Edward se había sentido confuso por la reacción de los padres de ella ante el cuadro... de hecho, le había dejado confuso el propio regalo. Por el modo en que había hablado Renee y por la información que había ido obteniendo a lo largo de los años, había dado por sentado que la afición de Isabella apenas había sido tolerada por Renee y Charlie.
Pero un solo vistazo le había bastado para ver todo su talento. Un talento real que debería ser fomentado y aplaudido, no arrojado a una pila de obsequios.
Cuando intentó decir lo correcto, mintió, y ambos lo supieron.

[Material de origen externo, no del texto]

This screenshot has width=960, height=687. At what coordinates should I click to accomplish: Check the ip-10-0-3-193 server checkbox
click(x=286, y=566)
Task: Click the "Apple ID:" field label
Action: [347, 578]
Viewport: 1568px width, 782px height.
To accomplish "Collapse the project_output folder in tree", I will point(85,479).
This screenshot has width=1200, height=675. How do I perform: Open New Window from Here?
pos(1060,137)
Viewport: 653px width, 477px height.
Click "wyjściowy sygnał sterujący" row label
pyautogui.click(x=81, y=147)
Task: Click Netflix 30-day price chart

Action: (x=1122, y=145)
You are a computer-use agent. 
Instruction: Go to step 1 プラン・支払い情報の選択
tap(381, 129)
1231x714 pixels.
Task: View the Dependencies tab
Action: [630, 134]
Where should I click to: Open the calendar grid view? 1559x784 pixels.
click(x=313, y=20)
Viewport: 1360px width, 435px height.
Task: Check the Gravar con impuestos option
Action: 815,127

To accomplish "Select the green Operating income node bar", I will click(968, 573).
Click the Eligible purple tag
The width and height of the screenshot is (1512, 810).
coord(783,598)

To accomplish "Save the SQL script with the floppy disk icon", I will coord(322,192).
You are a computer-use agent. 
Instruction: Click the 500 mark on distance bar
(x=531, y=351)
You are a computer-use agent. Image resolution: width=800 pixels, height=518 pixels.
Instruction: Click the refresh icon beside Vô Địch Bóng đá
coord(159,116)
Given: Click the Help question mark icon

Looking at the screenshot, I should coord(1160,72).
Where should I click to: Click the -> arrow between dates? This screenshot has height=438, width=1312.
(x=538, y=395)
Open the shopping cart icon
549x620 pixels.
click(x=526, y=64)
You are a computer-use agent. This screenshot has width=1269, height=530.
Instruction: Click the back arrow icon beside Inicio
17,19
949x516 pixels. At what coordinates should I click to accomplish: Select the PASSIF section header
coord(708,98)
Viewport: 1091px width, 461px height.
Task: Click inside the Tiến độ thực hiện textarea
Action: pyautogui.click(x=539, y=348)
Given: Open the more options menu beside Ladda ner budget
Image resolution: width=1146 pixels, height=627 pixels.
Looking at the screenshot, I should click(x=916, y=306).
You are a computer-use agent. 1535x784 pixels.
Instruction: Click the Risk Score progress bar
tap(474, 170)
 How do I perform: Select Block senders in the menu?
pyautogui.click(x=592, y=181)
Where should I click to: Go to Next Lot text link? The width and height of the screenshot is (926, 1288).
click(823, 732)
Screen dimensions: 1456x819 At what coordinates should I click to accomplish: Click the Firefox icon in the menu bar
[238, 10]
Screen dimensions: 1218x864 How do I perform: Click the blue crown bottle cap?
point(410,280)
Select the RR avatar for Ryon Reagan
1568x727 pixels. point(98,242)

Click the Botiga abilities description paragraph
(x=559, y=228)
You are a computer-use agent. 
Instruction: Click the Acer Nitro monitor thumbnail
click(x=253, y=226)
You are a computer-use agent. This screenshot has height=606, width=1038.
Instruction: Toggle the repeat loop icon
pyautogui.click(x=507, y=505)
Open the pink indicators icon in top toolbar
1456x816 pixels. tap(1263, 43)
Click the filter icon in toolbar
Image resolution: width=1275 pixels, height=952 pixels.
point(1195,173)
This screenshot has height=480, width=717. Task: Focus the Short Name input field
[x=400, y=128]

—Sé lo que pareció ese momento —dijo mientras recogía algunas copas de la mesa—, pero están orgullosos de ti.
—Creo que hablas del hijo equivocado —abrió el zumo y lo sirvió en las copas—. Están orgullosos del que tiene el trabajo de verdad... del que les da nietos...
—Tienes un talento increíble.
—¡Eso no siempre ayuda a vender cuadros! —no había querido decir nada, pero la presión financiera que había proyectado Mike sobre su negocio nuevo era demasiada, y sin darse cuenta, igual que hacía su madre cuando se sentía estresada, dejó el envase de naranja y se frotó las sienes.
—¿El negocio no va bien?
—Sólo tengo algunas dificultades económicas, pero saldré de ésta —repuso, volviendo a servir zumo. Pero él le tomó las manos y la obligó a dejar lo que sostenían.
—¿Mañana? —dijo, y le desconcertó el bienestar que le proporcionó esa simple palabra.
—Mañana —acordó ella y respiró hondo cuando Edward le besó la nuca. La besó con tanta fuerza que, al huir al cuarto de baño momentos después, sintió la necesidad de arreglarse la coleta para ocultar el moretón que le había dejado.
Cuando todo el mundo se fue, cuando el helicóptero había despegado y sus padres habían leído las tarjetas por enésima vez y lo único que quedaba era recoger, le resultó casi imposible pensar en lo que había sucedido.
Comprobó su teléfono móvil por enésima vez, deseando que apareciera un mensaje de texto, pero diciéndose que no importaba que no lo hubiera... Edward se hallaba en un bautizo; le había dicho que hablaría con ella al día siguiente...
Luego, después de haberse desvestido para acostarse, se cepilló los dientes y al terminar de hacerlo, se alzó el cabello y vio el moretón que él le había dejado con el beso. Tembló y se pasó los dedos por la única prueba tangible de lo que había sucedido. Se aferró al recuerdo mientras se acurrucaba en la cama en la que Edward había dormido la noche anterior y dejaba que los recuerdos acariciaran su cuerpo extenuado. Recordó la felicidad de estar en sus brazos. Se obligó a dormir con el fin de acelerar la bienvenida a la mañana.